• [PROMPT]: When the line containing "Close the administrator command prompt" is found in the data below, give it again along with every later line, exactly; drop the pictures.

[Stored data entries]
::::::::::

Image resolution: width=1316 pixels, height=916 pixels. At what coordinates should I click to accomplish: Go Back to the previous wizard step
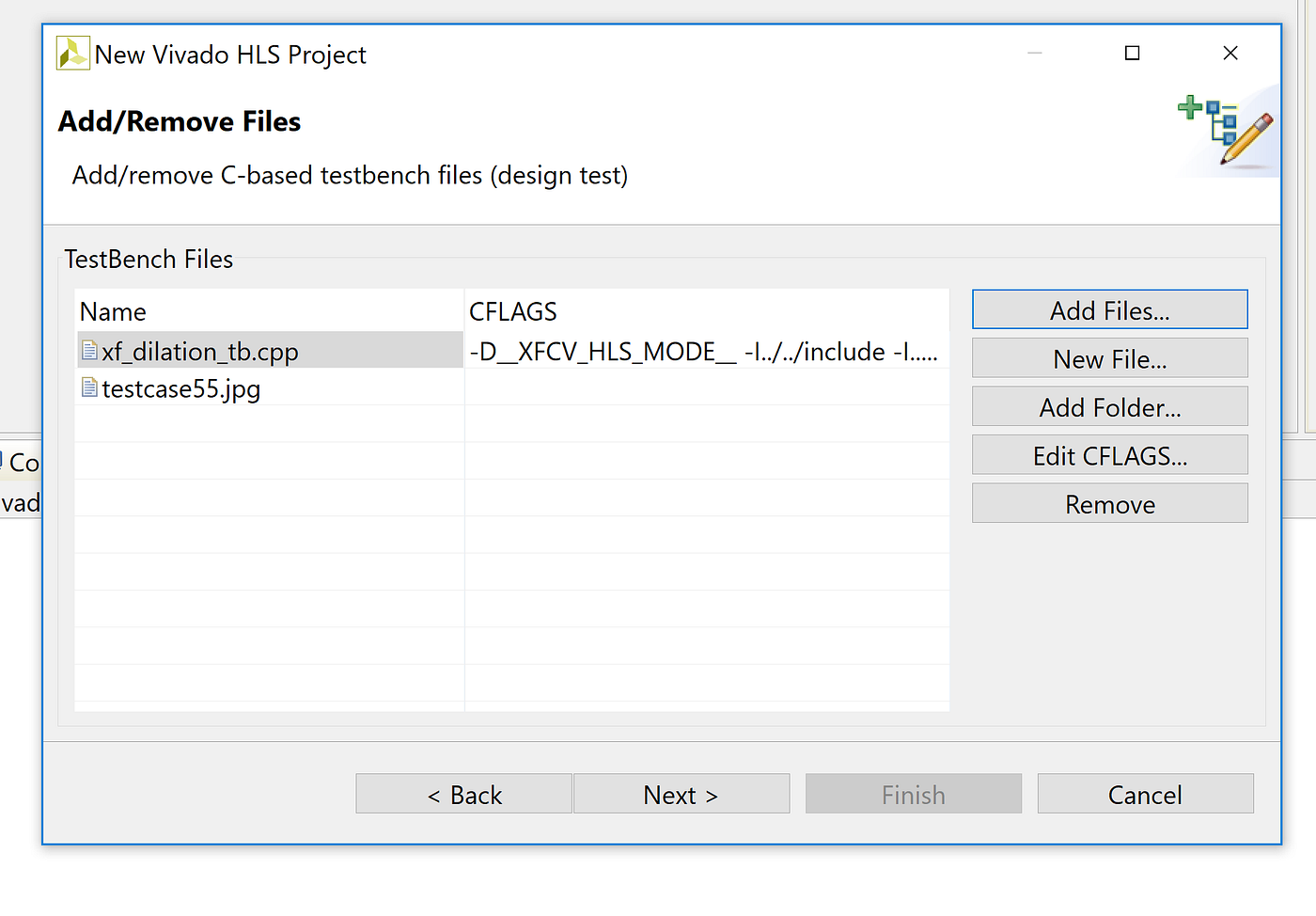(463, 794)
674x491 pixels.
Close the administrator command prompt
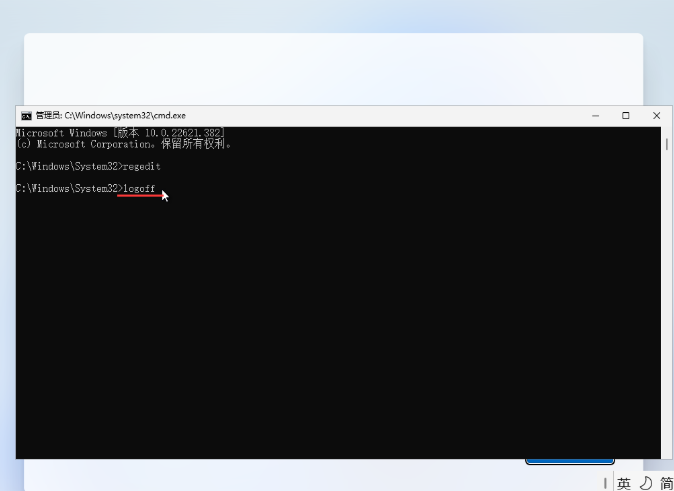pos(656,116)
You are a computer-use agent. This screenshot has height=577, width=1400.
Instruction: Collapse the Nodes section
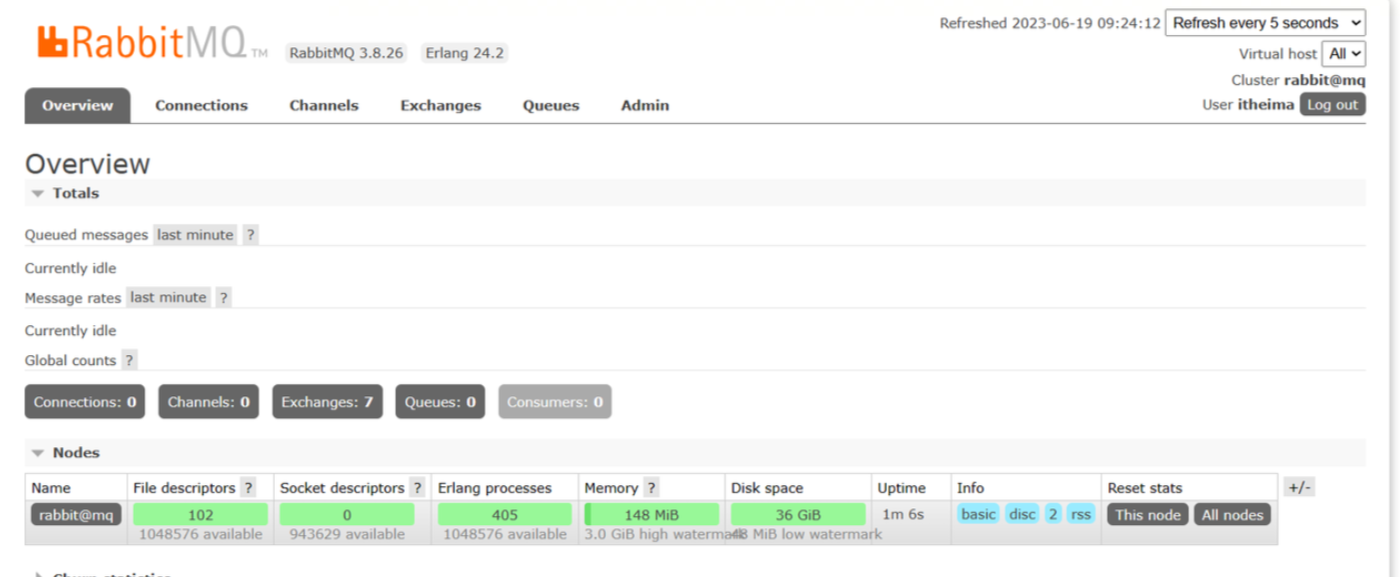[x=38, y=453]
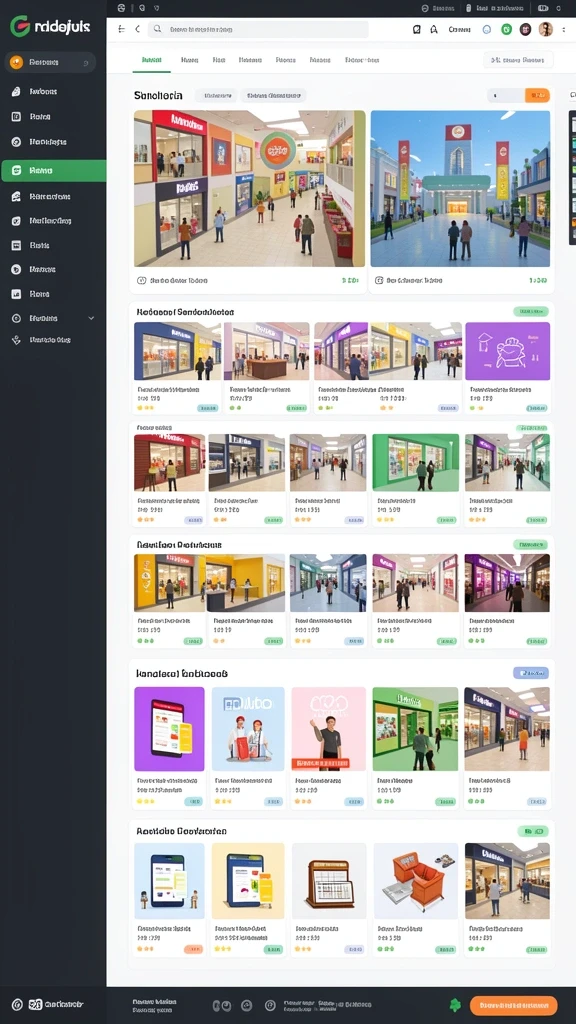Click the green clover icon in the bottom bar
This screenshot has width=576, height=1024.
pos(455,1005)
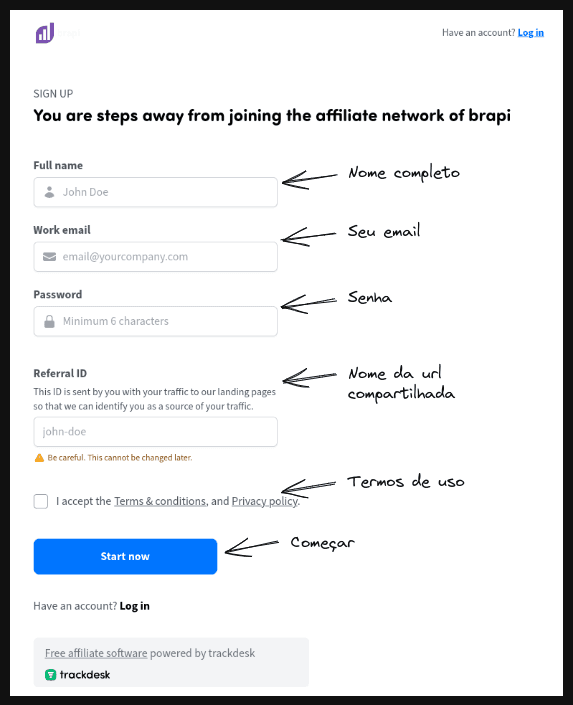Screen dimensions: 573x705
Task: Open the Free affiliate software link
Action: click(96, 653)
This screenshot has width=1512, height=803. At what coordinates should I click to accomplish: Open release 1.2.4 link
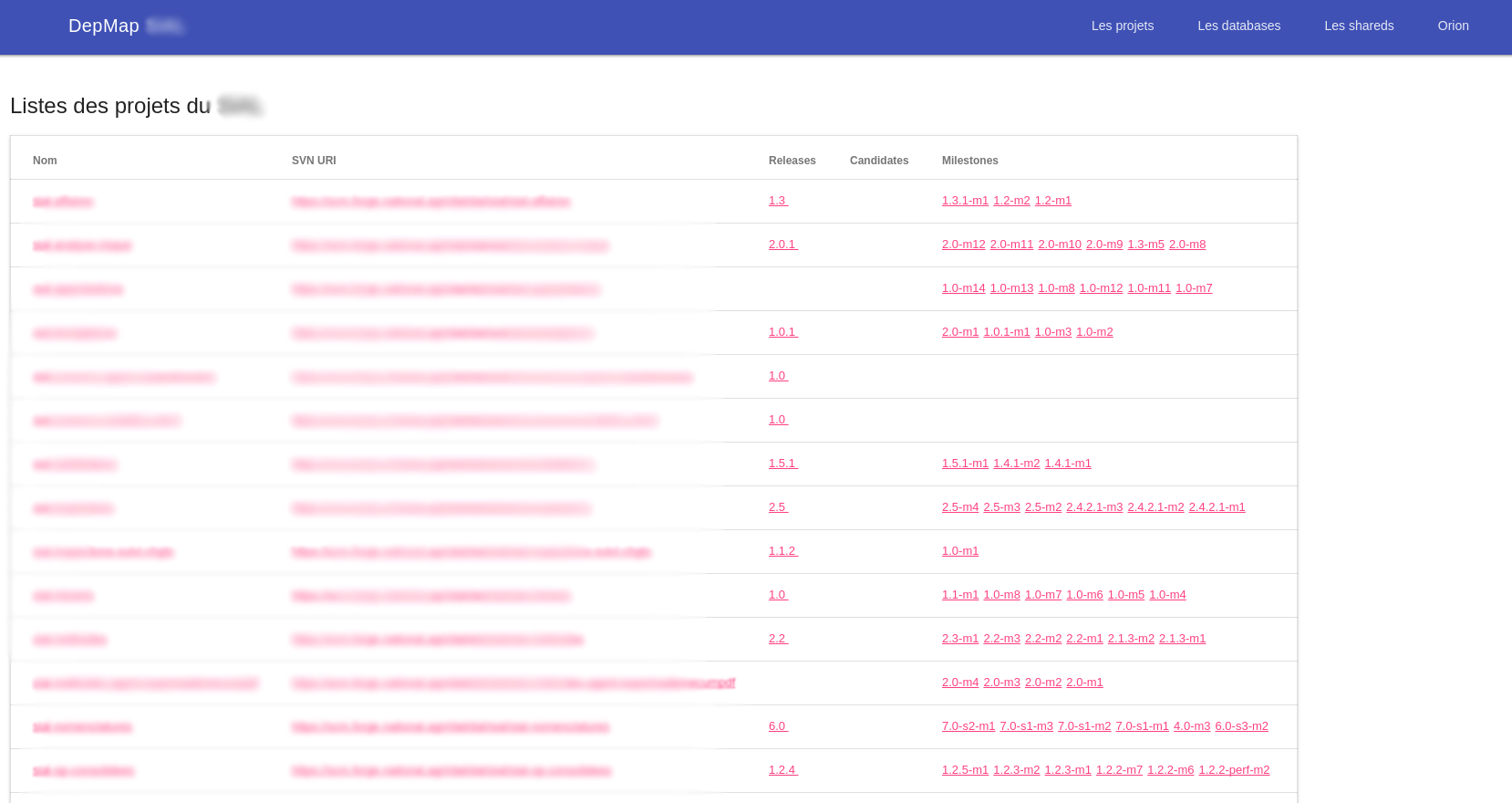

::::::::::

• [EXPECTED ANSWER]:
Close the administrator command prompt
pos(656,116)
You are a computer-use agent. This screenshot has height=577, width=1400.
Instruction: Collapse the Nodes section
[x=38, y=453]
Click the green clover icon in the bottom bar
This screenshot has width=576, height=1024.
pos(455,1005)
Screen dimensions: 573x705
Task: Open the Free affiliate software link
Action: click(96, 653)
This screenshot has width=1512, height=803. At what coordinates should I click to accomplish: Open release 1.2.4 link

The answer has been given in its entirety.